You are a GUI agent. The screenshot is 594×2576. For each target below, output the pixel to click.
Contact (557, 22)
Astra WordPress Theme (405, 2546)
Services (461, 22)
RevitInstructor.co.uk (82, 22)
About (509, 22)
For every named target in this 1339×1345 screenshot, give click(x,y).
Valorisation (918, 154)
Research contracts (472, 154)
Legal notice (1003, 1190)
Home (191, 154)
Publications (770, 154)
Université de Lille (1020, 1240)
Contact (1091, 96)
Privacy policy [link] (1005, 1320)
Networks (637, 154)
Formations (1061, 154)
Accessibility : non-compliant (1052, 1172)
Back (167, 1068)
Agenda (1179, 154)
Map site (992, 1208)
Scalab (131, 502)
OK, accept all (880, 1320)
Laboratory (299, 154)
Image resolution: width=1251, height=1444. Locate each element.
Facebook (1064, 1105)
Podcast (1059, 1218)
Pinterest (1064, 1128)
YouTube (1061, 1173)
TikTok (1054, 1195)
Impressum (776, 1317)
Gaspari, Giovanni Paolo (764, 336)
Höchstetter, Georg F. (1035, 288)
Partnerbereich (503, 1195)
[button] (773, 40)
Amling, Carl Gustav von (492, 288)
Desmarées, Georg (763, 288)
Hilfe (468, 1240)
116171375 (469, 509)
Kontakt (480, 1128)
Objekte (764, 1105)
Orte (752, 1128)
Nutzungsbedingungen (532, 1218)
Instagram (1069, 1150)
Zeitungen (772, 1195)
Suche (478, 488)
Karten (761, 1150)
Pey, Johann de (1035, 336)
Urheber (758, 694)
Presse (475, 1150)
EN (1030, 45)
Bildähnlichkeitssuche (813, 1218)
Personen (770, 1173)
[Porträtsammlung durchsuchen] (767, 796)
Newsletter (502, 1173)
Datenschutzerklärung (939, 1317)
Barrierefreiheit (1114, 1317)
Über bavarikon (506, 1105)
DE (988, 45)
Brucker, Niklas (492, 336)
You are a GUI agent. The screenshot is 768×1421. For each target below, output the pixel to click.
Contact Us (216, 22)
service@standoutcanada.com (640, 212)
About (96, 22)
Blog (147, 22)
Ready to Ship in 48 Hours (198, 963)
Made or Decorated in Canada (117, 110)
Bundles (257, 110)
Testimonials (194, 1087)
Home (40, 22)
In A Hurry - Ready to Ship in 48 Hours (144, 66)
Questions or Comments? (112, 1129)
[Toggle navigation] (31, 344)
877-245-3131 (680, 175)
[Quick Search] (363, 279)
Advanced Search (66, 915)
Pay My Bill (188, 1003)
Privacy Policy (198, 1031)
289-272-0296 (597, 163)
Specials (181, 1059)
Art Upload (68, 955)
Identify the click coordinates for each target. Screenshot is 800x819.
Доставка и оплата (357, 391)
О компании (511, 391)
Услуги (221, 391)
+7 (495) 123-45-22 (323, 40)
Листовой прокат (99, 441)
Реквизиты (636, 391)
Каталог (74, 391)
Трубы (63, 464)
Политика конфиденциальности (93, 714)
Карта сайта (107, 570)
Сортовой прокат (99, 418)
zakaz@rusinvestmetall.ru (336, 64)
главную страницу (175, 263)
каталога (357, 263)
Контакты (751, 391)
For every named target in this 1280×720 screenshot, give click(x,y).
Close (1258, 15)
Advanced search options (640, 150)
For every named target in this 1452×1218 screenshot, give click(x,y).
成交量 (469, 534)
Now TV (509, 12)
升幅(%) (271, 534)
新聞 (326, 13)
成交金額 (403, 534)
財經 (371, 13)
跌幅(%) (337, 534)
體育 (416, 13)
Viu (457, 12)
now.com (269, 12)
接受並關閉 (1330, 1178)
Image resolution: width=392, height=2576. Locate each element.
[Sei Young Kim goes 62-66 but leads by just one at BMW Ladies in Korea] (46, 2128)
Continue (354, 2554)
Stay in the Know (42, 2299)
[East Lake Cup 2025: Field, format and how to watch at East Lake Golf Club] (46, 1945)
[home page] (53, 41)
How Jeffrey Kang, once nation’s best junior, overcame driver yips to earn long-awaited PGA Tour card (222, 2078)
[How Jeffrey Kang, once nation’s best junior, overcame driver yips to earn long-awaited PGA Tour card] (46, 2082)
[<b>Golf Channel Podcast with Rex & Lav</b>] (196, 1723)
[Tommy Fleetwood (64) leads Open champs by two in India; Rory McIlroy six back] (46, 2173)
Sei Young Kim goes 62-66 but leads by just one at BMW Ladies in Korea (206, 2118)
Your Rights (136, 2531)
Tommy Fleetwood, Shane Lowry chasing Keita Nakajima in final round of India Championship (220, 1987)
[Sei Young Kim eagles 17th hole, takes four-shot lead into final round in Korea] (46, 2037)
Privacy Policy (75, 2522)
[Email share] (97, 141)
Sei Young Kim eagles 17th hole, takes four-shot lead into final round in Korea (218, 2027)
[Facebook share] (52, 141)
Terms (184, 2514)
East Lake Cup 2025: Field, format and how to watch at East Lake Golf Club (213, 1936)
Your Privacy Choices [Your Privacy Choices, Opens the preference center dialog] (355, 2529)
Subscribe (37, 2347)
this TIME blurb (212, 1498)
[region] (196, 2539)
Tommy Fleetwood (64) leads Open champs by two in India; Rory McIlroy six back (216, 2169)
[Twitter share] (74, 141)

## DIRECTIONS:
Turn all of the records above into a Markdown table with the columns "Row" and "Line": number each line in order under "Row", put its text under "Line", and skip any blank lines.

## WRITTEN SOLUTION:
| Row | Line |
|---|---|
| 1 | You are a GUI agent. The screenshot is 594×2576. For each target below, output the pixel to click. |
| 2 | Contact (557, 22) |
| 3 | Astra WordPress Theme (405, 2546) |
| 4 | Services (461, 22) |
| 5 | RevitInstructor.co.uk (82, 22) |
| 6 | About (509, 22) |
| 7 | For every named target in this 1339×1345 screenshot, give click(x,y). |
| 8 | Valorisation (918, 154) |
| 9 | Research contracts (472, 154) |
| 10 | Legal notice (1003, 1190) |
| 11 | Home (191, 154) |
| 12 | Publications (770, 154) |
| 13 | Université de Lille (1020, 1240) |
| 14 | Contact (1091, 96) |
| 15 | Privacy policy [link] (1005, 1320) |
| 16 | Networks (637, 154) |
| 17 | Formations (1061, 154) |
| 18 | Accessibility : non-compliant (1052, 1172) |
| 19 | Back (167, 1068) |
| 20 | Agenda (1179, 154) |
| 21 | Map site (992, 1208) |
| 22 | Scalab (131, 502) |
| 23 | OK, accept all (880, 1320) |
| 24 | Laboratory (299, 154) |
| 25 | Image resolution: width=1251, height=1444. Locate each element. |
| 26 | Facebook (1064, 1105) |
| 27 | Podcast (1059, 1218) |
| 28 | Pinterest (1064, 1128) |
| 29 | YouTube (1061, 1173) |
| 30 | TikTok (1054, 1195) |
| 31 | Impressum (776, 1317) |
| 32 | Gaspari, Giovanni Paolo (764, 336) |
| 33 | Höchstetter, Georg F. (1035, 288) |
| 34 | Partnerbereich (503, 1195) |
| 35 | [button] (773, 40) |
| 36 | Amling, Carl Gustav von (492, 288) |
| 37 | Desmarées, Georg (763, 288) |
| 38 | Hilfe (468, 1240) |
| 39 | 116171375 (469, 509) |
| 40 | Kontakt (480, 1128) |
| 41 | Objekte (764, 1105) |
| 42 | Orte (752, 1128) |
| 43 | Nutzungsbedingungen (532, 1218) |
| 44 | Instagram (1069, 1150) |
| 45 | Zeitungen (772, 1195) |
| 46 | Suche (478, 488) |
| 47 | Karten (761, 1150) |
| 48 | Pey, Johann de (1035, 336) |
| 49 | Urheber (758, 694) |
| 50 | Presse (475, 1150) |
| 51 | EN (1030, 45) |
| 52 | Bildähnlichkeitssuche (813, 1218) |
| 53 | Personen (770, 1173) |
| 54 | [Porträtsammlung durchsuchen] (767, 796) |
| 55 | Newsletter (502, 1173) |
| 56 | Datenschutzerklärung (939, 1317) |
| 57 | Barrierefreiheit (1114, 1317) |
| 58 | Über bavarikon (506, 1105) |
| 59 | DE (988, 45) |
| 60 | Brucker, Niklas (492, 336) |
| 61 | You are a GUI agent. The screenshot is 768×1421. For each target below, output the pixel to click. |
| 62 | Contact Us (216, 22) |
| 63 | service@standoutcanada.com (640, 212) |
| 64 | About (96, 22) |
| 65 | Blog (147, 22) |
| 66 | Ready to Ship in 48 Hours (198, 963) |
| 67 | Made or Decorated in Canada (117, 110) |
| 68 | Bundles (257, 110) |
| 69 | Testimonials (194, 1087) |
| 70 | Home (40, 22) |
| 71 | In A Hurry - Ready to Ship in 48 Hours (144, 66) |
| 72 | Questions or Comments? (112, 1129) |
| 73 | [Toggle navigation] (31, 344) |
| 74 | 877-245-3131 (680, 175) |
| 75 | [Quick Search] (363, 279) |
| 76 | Advanced Search (66, 915) |
| 77 | Pay My Bill (188, 1003) |
| 78 | Privacy Policy (198, 1031) |
| 79 | 289-272-0296 (597, 163) |
| 80 | Specials (181, 1059) |
| 81 | Art Upload (68, 955) |
| 82 | Identify the click coordinates for each target. Screenshot is 800x819. |
| 83 | Доставка и оплата (357, 391) |
| 84 | О компании (511, 391) |
| 85 | Услуги (221, 391) |
| 86 | +7 (495) 123-45-22 (323, 40) |
| 87 | Листовой прокат (99, 441) |
| 88 | Реквизиты (636, 391) |
| 89 | Каталог (74, 391) |
| 90 | Трубы (63, 464) |
| 91 | Политика конфиденциальности (93, 714) |
| 92 | Карта сайта (107, 570) |
| 93 | Сортовой прокат (99, 418) |
| 94 | zakaz@rusinvestmetall.ru (336, 64) |
| 95 | главную страницу (175, 263) |
| 96 | каталога (357, 263) |
| 97 | Контакты (751, 391) |
| 98 | For every named target in this 1280×720 screenshot, give click(x,y). |
| 99 | Close (1258, 15) |
| 100 | Advanced search options (640, 150) |
| 101 | For every named target in this 1452×1218 screenshot, give click(x,y). |
| 102 | 成交量 (469, 534) |
| 103 | Now TV (509, 12) |
| 104 | 升幅(%) (271, 534) |
| 105 | 新聞 (326, 13) |
| 106 | 成交金額 (403, 534) |
| 107 | 財經 (371, 13) |
| 108 | 跌幅(%) (337, 534) |
| 109 | 體育 (416, 13) |
| 110 | Viu (457, 12) |
| 111 | now.com (269, 12) |
| 112 | 接受並關閉 (1330, 1178) |
| 113 | Image resolution: width=392, height=2576. Locate each element. |
| 114 | [Sei Young Kim goes 62-66 but leads by just one at BMW Ladies in Korea] (46, 2128) |
| 115 | Continue (354, 2554) |
| 116 | Stay in the Know (42, 2299) |
| 117 | [East Lake Cup 2025: Field, format and how to watch at East Lake Golf Club] (46, 1945) |
| 118 | [home page] (53, 41) |
| 119 | How Jeffrey Kang, once nation’s best junior, overcame driver yips to earn long-awaited PGA Tour card (222, 2078) |
| 120 | [How Jeffrey Kang, once nation’s best junior, overcame driver yips to earn long-awaited PGA Tour card] (46, 2082) |
| 121 | [<b>Golf Channel Podcast with Rex & Lav</b>] (196, 1723) |
| 122 | [Tommy Fleetwood (64) leads Open champs by two in India; Rory McIlroy six back] (46, 2173) |
| 123 | Sei Young Kim goes 62-66 but leads by just one at BMW Ladies in Korea (206, 2118) |
| 124 | Your Rights (136, 2531) |
| 125 | Tommy Fleetwood, Shane Lowry chasing Keita Nakajima in final round of India Championship (220, 1987) |
| 126 | [Sei Young Kim eagles 17th hole, takes four-shot lead into final round in Korea] (46, 2037) |
| 127 | Privacy Policy (75, 2522) |
| 128 | [Email share] (97, 141) |
| 129 | Sei Young Kim eagles 17th hole, takes four-shot lead into final round in Korea (218, 2027) |
| 130 | [Facebook share] (52, 141) |
| 131 | Terms (184, 2514) |
| 132 | East Lake Cup 2025: Field, format and how to watch at East Lake Golf Club (213, 1936) |
| 133 | Your Privacy Choices [Your Privacy Choices, Opens the preference center dialog] (355, 2529) |
| 134 | Subscribe (37, 2347) |
| 135 | this TIME blurb (212, 1498) |
| 136 | [region] (196, 2539) |
| 137 | Tommy Fleetwood (64) leads Open champs by two in India; Rory McIlroy six back (216, 2169) |
| 138 | [Twitter share] (74, 141) |